Use cor instead of acf function?

Question

I would like to have the same results using acf() function and cor() on a very easy ts. Unfortunately I am not able to. I thought that scalling factor should be $ (n-1)/n $, but it does not look like that. It look like the proper scaling factor is $ n-l/n $ where $ l $ is a lag. Can somebody help me and explain why it is like that?

tsExample <- c(1,2,1,2)
acf(tsExample, plot = FALSE)
cor(tsExample[1:4], tsExample[1:4])
cor(tsExample[2:4], tsExample[1:3])
cor(tsExample[3:4], tsExample[1:2])
cor(tsExample[4:4], tsExample[1:1])

cor(tsExample[1:4], tsExample[1:4])*(3/4)
cor(tsExample[2:4], tsExample[1:3])*(2/3)
cor(tsExample[3:4], tsExample[1:2])*(1/2)

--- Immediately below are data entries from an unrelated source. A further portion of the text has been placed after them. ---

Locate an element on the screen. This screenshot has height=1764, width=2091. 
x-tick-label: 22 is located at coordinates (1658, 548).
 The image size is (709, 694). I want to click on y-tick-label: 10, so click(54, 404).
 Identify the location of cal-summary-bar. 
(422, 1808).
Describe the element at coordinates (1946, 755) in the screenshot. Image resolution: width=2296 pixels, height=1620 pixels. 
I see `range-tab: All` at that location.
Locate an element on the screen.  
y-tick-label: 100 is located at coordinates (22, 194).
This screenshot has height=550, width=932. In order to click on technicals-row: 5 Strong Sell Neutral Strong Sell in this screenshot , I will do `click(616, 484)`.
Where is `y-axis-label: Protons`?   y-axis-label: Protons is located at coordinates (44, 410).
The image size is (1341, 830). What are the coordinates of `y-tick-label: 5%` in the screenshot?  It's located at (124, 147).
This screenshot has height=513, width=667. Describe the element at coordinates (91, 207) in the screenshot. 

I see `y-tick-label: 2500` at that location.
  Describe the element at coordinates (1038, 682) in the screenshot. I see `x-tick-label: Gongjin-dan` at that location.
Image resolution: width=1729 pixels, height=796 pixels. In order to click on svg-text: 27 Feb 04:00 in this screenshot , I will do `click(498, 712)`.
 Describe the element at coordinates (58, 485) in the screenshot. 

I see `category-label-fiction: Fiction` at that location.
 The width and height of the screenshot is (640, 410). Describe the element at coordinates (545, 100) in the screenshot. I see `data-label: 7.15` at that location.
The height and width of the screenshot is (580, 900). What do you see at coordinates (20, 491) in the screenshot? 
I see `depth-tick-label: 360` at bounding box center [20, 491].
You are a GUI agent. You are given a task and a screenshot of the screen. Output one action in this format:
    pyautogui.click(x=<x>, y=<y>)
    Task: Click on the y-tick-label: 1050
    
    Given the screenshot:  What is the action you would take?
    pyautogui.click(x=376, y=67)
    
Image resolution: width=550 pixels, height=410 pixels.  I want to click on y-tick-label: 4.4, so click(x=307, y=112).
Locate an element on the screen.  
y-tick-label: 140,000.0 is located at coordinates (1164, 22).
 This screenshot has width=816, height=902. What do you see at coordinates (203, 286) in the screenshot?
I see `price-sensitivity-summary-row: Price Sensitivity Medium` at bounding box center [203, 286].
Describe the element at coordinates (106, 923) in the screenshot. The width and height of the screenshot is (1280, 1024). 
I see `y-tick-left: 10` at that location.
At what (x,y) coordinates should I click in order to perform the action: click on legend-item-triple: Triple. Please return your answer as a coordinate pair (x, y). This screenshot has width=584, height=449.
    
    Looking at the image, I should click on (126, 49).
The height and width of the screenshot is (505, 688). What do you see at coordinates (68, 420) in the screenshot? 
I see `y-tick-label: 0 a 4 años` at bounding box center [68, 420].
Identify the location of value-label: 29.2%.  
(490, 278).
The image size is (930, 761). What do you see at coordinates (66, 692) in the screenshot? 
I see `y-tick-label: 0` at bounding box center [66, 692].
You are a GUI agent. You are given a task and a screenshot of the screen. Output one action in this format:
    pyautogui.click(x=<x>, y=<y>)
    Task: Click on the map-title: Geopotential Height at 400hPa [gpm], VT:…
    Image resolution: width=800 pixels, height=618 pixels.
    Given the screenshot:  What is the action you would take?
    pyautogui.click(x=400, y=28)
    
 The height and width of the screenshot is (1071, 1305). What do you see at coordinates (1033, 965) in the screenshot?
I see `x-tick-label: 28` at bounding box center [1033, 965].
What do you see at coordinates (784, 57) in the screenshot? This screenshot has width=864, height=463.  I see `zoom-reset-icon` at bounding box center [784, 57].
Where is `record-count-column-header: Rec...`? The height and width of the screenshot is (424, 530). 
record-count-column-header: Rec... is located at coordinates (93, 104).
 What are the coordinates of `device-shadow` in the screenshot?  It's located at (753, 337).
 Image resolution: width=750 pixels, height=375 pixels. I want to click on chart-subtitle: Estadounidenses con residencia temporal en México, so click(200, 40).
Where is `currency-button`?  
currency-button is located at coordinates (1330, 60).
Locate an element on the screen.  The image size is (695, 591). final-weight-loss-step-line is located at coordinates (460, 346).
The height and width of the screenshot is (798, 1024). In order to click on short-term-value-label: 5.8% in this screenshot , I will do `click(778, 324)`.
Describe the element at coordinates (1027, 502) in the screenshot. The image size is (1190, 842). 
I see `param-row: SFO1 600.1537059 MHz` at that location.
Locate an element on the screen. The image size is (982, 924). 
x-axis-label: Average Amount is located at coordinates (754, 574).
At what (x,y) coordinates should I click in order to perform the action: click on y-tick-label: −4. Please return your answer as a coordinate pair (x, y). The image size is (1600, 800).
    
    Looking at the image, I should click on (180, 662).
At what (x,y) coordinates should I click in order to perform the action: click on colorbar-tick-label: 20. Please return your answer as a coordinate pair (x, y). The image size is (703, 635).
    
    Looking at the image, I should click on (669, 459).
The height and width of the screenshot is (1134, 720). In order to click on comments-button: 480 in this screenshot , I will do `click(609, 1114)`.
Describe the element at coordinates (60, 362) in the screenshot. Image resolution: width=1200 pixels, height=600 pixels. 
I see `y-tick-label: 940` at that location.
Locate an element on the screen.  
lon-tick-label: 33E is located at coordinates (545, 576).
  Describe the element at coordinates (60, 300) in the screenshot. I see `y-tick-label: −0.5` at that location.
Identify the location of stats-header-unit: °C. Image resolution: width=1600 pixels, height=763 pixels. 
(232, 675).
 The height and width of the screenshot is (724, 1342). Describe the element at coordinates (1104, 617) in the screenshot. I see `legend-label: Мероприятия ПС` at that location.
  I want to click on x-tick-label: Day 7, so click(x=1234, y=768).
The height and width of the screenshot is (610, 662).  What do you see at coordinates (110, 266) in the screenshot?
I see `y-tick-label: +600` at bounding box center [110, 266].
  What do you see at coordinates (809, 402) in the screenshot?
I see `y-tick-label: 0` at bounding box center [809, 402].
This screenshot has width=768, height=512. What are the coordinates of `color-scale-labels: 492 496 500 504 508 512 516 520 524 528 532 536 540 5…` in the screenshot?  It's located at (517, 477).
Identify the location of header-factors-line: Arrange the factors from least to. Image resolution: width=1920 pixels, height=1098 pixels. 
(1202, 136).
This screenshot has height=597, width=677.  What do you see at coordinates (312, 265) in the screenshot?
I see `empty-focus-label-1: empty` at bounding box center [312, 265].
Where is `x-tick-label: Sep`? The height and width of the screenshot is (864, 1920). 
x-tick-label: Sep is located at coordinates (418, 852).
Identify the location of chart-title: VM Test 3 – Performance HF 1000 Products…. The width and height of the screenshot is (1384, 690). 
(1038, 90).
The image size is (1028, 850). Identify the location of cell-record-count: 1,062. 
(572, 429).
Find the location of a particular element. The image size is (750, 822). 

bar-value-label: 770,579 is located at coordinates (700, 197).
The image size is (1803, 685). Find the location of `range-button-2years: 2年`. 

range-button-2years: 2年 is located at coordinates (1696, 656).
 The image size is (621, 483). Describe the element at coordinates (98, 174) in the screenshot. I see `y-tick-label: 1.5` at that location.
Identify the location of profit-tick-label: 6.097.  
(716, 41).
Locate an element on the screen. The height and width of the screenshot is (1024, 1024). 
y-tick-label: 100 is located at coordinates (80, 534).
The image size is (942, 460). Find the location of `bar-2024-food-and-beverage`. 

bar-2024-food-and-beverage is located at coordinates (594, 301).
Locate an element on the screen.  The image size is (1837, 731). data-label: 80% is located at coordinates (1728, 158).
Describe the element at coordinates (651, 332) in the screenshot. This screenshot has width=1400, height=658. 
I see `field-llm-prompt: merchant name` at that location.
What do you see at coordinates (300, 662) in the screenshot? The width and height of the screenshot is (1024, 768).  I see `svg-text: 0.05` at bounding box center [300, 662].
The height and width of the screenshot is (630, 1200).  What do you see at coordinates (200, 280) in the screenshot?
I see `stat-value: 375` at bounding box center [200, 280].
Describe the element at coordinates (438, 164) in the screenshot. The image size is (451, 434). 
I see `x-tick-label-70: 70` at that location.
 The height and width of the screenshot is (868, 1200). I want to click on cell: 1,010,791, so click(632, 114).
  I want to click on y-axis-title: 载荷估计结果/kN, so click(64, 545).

cor(tsExample[1:4], tsExample[1:4])*(4/4)
cor(tsExample[2:4], tsExample[1:3])*(3/4)
cor(tsExample[3:4], tsExample[1:2])*(2/4)

Answer 1

Because the autocorrelation in R is estimated using the wikipedia definition, which is to rephrase: $$\hat{R_k}=\frac{1}{N-k}\sum_{i=1}^{N-k}X'_tX'_{t+k}$$ where $X_t'$ refers to standardized form of $X_t$. This standardization is common, i.e. assumes a common mean and common deviation, $\mu,\sigma$.

Edit: @Nick_Cox 's comment is critical. Your array has the same mean/std for sub-arrays while using the cor method, e.g. Sample mean and std of X[1:3] and X[2:4] are the same. If it wasn't, this scaling wouldn't work.